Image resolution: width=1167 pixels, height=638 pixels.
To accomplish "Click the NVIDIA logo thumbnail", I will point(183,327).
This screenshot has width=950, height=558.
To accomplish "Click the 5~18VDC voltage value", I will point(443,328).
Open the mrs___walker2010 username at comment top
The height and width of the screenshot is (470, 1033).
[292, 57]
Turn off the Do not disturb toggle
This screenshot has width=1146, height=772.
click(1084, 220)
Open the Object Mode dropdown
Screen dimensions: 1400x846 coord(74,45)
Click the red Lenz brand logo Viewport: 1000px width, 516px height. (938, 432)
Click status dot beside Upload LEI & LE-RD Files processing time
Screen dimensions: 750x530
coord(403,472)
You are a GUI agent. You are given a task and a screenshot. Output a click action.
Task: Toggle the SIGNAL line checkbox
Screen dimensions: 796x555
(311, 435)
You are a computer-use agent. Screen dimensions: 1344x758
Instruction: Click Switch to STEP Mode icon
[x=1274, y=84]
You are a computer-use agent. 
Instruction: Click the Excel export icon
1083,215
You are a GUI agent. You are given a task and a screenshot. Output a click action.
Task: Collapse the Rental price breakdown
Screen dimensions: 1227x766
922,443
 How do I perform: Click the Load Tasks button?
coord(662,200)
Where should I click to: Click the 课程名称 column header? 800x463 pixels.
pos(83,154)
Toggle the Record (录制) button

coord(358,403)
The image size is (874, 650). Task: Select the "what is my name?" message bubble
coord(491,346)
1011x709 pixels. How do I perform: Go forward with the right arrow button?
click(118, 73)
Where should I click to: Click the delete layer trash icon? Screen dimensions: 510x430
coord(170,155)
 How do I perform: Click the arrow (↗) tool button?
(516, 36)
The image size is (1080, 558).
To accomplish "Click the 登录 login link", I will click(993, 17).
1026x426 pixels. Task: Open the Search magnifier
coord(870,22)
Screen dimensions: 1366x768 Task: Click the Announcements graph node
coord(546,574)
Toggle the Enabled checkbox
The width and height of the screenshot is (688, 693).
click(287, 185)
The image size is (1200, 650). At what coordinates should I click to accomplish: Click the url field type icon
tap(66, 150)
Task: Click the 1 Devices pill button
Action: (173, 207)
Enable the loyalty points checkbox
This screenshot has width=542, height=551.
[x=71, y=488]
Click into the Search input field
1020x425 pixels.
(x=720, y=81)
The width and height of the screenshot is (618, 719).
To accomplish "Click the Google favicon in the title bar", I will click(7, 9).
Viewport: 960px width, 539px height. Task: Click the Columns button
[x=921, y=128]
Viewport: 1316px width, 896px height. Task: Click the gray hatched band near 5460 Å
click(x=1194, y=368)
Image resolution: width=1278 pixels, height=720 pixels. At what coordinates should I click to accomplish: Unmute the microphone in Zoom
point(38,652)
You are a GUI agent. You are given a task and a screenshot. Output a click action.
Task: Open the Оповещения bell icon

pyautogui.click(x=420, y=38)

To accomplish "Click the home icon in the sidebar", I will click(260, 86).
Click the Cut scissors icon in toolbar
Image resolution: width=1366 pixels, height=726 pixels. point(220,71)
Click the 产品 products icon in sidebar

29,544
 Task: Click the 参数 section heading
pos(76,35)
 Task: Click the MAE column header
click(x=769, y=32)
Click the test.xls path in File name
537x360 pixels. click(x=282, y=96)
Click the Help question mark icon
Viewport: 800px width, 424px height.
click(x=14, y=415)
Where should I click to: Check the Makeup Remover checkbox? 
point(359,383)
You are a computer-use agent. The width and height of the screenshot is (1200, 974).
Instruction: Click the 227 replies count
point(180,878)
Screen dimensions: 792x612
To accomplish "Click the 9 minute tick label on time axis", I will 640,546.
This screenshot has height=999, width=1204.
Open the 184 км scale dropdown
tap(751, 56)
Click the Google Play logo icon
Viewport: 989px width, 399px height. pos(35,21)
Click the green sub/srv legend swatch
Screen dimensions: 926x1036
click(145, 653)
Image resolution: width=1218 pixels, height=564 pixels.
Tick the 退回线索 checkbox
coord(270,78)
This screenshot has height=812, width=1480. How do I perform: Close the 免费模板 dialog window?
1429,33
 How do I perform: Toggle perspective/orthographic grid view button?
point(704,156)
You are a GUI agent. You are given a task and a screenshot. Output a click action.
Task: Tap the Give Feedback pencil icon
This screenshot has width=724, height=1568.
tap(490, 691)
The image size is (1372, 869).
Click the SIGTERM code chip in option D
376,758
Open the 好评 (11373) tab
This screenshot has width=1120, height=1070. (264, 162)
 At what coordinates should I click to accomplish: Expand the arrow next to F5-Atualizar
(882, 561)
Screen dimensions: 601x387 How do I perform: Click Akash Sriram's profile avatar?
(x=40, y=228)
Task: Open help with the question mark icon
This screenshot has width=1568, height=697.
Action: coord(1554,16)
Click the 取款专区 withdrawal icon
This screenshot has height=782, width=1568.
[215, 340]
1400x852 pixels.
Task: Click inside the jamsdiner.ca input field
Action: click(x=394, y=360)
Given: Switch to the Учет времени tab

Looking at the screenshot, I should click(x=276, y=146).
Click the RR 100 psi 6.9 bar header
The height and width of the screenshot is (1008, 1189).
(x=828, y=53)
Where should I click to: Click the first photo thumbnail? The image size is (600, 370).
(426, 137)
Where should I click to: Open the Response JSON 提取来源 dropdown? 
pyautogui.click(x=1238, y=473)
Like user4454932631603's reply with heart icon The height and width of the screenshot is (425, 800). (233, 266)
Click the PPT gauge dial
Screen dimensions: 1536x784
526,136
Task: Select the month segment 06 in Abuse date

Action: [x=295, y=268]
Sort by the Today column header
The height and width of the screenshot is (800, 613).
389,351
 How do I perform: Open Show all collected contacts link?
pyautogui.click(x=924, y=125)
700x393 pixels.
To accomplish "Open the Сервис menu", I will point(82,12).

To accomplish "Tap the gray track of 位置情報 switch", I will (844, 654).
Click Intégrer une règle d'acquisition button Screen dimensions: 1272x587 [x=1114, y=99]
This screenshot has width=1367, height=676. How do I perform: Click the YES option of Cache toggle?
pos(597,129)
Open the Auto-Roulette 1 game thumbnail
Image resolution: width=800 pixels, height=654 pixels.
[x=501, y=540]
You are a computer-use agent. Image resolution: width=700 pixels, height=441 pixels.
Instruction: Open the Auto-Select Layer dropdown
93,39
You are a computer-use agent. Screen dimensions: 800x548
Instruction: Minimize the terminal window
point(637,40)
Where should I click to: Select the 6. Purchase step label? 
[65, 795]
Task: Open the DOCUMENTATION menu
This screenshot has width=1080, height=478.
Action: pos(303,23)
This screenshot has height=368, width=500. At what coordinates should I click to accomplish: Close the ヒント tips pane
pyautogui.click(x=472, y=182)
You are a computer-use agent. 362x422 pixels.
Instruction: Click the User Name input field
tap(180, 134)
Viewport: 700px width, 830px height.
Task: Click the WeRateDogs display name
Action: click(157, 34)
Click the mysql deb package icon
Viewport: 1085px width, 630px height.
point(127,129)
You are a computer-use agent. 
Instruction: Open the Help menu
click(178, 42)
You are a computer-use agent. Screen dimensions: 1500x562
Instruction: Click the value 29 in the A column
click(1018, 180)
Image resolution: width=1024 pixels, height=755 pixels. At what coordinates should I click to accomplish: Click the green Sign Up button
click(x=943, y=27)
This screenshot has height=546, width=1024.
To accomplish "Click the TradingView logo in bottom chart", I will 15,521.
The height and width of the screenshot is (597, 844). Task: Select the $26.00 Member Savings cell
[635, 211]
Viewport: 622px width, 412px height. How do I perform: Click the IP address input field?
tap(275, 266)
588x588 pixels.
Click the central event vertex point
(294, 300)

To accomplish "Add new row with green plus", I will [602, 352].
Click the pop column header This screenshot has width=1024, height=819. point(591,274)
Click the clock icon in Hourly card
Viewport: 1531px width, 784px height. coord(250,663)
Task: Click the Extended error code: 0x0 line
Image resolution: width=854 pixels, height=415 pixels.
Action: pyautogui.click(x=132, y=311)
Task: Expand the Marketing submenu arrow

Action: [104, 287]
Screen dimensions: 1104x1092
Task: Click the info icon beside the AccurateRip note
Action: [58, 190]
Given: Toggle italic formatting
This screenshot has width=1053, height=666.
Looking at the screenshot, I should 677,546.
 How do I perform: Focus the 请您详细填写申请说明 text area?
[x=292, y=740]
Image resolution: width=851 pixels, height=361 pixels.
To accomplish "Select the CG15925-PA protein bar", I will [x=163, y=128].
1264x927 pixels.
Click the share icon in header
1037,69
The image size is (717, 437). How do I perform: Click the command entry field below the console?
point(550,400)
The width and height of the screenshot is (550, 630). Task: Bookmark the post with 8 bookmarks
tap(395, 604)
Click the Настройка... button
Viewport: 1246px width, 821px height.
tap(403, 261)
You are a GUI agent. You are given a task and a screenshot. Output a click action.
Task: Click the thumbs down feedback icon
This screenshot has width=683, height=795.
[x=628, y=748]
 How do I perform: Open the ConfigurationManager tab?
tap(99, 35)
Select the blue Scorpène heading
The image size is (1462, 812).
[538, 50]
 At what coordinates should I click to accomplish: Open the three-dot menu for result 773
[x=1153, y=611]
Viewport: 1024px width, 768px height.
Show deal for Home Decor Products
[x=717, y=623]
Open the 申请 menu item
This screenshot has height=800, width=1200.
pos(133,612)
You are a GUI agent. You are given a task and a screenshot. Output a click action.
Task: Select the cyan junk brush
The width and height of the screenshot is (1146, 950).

▬▬▬▬▬▬

• **Task details**
Every line from the one containing "Viewport: 1024px width, 768px height." through the end of the material above should be retyped exactly; please include nothing else.

• **Result of this exercise**
Viewport: 1024px width, 768px height.
Show deal for Home Decor Products
[x=717, y=623]
Open the 申请 menu item
This screenshot has height=800, width=1200.
pos(133,612)
You are a GUI agent. You are given a task and a screenshot. Output a click action.
Task: Select the cyan junk brush
The width and height of the screenshot is (1146, 950).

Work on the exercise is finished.